Beinah beiläufig beginnt Himmelerdenblau und ich frage mich, was die Anekdote um Fische, die sich an ihre Umgebung angepasst haben, um überleben zu können, mit dieser Geschichte zu tun haben wird. Meine Gedanken jagen davon und ich ertappe mich schon jetzt beim Spekulieren. Wie falsch ich dabei liege, wird sich erst am Ende enthüllen.

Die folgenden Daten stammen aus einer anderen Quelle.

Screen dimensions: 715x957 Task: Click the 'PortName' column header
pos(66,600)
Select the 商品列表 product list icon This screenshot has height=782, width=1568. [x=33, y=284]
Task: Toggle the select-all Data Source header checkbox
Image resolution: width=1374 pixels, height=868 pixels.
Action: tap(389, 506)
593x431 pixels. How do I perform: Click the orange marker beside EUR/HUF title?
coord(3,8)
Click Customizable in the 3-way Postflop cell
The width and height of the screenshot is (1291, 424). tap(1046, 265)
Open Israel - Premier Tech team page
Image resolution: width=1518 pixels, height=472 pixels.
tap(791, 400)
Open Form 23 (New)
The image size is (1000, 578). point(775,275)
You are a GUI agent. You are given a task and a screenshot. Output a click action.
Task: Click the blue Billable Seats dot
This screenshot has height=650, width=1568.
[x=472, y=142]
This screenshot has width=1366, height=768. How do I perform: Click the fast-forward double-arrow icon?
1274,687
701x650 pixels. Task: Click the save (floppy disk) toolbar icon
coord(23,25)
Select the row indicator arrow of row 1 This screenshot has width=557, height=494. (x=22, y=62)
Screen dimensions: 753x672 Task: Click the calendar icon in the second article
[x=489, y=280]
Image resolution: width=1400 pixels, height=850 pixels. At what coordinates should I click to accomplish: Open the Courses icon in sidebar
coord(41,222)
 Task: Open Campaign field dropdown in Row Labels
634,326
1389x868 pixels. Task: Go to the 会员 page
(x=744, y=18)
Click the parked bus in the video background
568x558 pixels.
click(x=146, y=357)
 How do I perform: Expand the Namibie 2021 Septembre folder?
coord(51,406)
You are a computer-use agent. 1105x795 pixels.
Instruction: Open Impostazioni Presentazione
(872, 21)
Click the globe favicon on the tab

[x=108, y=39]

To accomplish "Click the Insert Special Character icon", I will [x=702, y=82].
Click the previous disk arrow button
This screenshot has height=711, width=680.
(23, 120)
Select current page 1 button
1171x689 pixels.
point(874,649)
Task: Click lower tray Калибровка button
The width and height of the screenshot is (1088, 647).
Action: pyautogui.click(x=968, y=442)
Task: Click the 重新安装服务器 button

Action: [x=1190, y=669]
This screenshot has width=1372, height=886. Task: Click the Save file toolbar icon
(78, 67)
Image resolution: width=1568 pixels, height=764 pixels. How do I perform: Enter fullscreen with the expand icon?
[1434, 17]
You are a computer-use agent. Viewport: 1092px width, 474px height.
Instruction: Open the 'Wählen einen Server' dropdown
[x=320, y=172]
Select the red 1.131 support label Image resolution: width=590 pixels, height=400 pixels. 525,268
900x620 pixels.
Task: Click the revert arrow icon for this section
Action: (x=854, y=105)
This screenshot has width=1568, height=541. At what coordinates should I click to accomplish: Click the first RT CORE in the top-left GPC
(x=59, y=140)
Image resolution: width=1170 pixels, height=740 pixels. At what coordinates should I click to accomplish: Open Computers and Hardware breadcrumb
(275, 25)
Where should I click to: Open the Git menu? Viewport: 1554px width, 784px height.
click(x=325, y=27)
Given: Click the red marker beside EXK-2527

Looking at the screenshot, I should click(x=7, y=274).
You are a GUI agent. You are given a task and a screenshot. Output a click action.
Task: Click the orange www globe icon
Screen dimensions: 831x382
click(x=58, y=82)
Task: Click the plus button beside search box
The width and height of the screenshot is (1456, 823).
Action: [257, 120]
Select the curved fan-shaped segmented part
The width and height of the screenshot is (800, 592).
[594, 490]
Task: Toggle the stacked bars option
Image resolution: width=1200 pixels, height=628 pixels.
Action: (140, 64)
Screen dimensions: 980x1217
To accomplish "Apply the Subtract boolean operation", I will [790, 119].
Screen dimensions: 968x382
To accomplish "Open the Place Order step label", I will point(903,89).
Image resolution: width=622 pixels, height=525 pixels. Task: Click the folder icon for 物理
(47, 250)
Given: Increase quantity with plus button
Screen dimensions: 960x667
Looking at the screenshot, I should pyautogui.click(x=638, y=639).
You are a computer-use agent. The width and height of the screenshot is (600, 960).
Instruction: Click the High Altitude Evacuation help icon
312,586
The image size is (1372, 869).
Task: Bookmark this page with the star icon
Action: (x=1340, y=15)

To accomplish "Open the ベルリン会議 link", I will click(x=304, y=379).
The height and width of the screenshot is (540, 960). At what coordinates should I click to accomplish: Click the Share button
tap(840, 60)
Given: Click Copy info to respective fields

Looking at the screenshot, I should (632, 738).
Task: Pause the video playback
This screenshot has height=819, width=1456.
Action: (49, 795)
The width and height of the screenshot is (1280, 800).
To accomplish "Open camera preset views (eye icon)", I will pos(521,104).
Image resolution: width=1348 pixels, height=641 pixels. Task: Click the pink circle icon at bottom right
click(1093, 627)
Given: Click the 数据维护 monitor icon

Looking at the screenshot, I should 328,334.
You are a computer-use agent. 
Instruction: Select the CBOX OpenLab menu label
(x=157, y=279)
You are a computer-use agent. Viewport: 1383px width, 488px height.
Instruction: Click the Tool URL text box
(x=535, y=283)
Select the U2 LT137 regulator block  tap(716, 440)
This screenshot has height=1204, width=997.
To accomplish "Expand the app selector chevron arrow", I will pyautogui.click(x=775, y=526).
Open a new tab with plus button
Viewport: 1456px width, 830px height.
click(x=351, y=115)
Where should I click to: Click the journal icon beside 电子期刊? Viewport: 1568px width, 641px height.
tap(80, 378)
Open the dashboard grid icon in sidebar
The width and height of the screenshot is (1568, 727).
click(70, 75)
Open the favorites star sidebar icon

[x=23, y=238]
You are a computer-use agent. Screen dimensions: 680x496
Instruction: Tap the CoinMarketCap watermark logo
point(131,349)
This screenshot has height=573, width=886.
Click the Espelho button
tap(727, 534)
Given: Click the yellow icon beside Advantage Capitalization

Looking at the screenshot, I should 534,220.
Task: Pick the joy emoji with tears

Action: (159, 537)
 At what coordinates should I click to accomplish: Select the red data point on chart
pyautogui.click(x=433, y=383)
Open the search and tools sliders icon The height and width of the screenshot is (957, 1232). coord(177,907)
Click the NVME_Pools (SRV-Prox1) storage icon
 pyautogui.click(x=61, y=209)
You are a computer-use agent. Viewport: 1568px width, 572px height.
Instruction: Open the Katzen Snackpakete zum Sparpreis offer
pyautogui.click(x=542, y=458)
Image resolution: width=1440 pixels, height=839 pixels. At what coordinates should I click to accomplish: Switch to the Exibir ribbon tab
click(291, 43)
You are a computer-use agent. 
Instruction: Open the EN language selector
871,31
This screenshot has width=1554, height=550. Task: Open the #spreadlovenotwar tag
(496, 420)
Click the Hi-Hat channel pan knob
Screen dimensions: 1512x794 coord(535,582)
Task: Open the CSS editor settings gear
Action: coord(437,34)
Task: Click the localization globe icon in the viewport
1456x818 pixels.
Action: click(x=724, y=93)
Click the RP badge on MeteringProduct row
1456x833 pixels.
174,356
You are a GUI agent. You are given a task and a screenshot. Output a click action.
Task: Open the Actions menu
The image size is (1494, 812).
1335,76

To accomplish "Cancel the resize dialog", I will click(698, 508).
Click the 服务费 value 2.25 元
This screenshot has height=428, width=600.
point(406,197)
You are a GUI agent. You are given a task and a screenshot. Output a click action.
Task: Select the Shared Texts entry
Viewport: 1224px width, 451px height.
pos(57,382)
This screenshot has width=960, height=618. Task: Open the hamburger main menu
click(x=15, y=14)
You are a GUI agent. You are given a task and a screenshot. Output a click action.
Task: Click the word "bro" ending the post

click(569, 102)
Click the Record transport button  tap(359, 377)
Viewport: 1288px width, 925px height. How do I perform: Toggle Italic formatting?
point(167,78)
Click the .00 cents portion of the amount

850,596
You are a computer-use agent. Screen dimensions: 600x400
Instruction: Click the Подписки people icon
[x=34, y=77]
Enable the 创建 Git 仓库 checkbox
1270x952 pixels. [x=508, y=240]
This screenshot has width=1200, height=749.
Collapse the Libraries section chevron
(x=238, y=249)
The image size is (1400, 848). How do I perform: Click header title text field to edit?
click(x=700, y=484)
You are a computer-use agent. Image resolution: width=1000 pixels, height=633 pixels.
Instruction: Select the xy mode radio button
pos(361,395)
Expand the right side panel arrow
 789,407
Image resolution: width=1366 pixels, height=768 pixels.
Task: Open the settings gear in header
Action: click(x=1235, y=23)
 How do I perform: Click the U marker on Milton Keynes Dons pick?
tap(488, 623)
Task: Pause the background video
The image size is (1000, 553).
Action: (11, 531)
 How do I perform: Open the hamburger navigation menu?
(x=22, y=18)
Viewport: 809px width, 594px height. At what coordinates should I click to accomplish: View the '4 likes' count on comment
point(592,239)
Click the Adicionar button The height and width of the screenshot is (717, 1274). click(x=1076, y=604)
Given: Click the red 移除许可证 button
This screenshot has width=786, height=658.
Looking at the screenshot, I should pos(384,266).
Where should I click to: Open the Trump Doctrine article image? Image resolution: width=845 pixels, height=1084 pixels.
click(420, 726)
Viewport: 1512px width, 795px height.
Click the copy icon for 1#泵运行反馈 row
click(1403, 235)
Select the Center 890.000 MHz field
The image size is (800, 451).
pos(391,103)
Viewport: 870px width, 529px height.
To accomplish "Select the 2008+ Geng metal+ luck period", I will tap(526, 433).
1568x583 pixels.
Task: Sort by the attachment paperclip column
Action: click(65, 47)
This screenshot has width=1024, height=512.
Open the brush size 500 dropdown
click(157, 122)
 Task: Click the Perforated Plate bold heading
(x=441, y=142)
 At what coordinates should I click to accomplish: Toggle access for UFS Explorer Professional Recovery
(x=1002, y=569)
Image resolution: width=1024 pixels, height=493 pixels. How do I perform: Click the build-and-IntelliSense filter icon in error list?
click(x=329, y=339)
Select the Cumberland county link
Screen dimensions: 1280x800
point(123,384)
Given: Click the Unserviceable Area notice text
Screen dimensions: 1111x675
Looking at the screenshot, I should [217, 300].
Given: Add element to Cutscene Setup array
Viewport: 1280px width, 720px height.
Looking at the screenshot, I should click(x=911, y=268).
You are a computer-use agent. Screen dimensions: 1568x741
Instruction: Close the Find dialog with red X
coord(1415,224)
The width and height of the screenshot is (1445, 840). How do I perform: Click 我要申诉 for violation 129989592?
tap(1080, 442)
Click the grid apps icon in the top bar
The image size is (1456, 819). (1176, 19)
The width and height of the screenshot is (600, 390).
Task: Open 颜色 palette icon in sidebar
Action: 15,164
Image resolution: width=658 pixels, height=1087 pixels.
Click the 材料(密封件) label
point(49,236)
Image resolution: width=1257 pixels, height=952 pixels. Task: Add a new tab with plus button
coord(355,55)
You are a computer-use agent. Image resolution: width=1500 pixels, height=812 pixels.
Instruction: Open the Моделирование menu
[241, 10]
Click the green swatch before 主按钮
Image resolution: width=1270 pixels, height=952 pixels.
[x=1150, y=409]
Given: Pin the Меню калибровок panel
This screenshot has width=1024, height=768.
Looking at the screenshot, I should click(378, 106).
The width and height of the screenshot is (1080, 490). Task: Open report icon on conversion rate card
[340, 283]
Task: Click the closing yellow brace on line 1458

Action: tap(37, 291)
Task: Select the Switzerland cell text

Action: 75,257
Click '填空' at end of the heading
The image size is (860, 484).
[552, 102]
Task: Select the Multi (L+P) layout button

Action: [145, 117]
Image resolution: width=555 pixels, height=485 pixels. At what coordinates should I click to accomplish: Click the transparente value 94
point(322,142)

Theo Novak ist der erste Charakter, den ich richtig kennenlerne. Er ist 74 Jahre alt und einst ein erfolgreicher Herzchirurg. Als Ich-Erzähler nimmt er mich mit in seine Welt aus Vergangenheit und Gegenwart. Gleichzeitig teilt er seine Angst mit mir seine Tochter Julie zu vergessen. Diese ist nicht unbegründet, denn Theo ist an Demenz erkrankt und bevor er in dem großen Vergessen versinkt, möchte er erfahren, was damals mit seiner Tochter geschah, als sie vor zwanzig Jahren plötzlich spurlos verschwand.
Theos zerrissene Gedanken schwappen auf mich über. Seine Erzählweise ruckelt beim Lesen, falsche Wörter purzeln durch die Sätze, während Theo manchmal mit der Erinnerung und der Realität gleichzeitig kämpft. Ich muss mich konzentrieren, um ihm folgen zu können und empfinde Mitgefühl für ihn. Theo, der früher so angesehen war, ist nun unfreiwillig auf die Hilfe seiner Tochter Sophia angewiesen. Doch sein Ziel, die Wahrheit über Julies Verschwinden aufzuklären, ist stark. Er wächst mir immer mehr ans Herz und Romy Hausmann gelingt es auf eine besondere Weise, mich an den Emotionen und Handlungen eines Demenzpatienten teilhaben zu lassen. Ein Blickwinkel, der mich tief trifft.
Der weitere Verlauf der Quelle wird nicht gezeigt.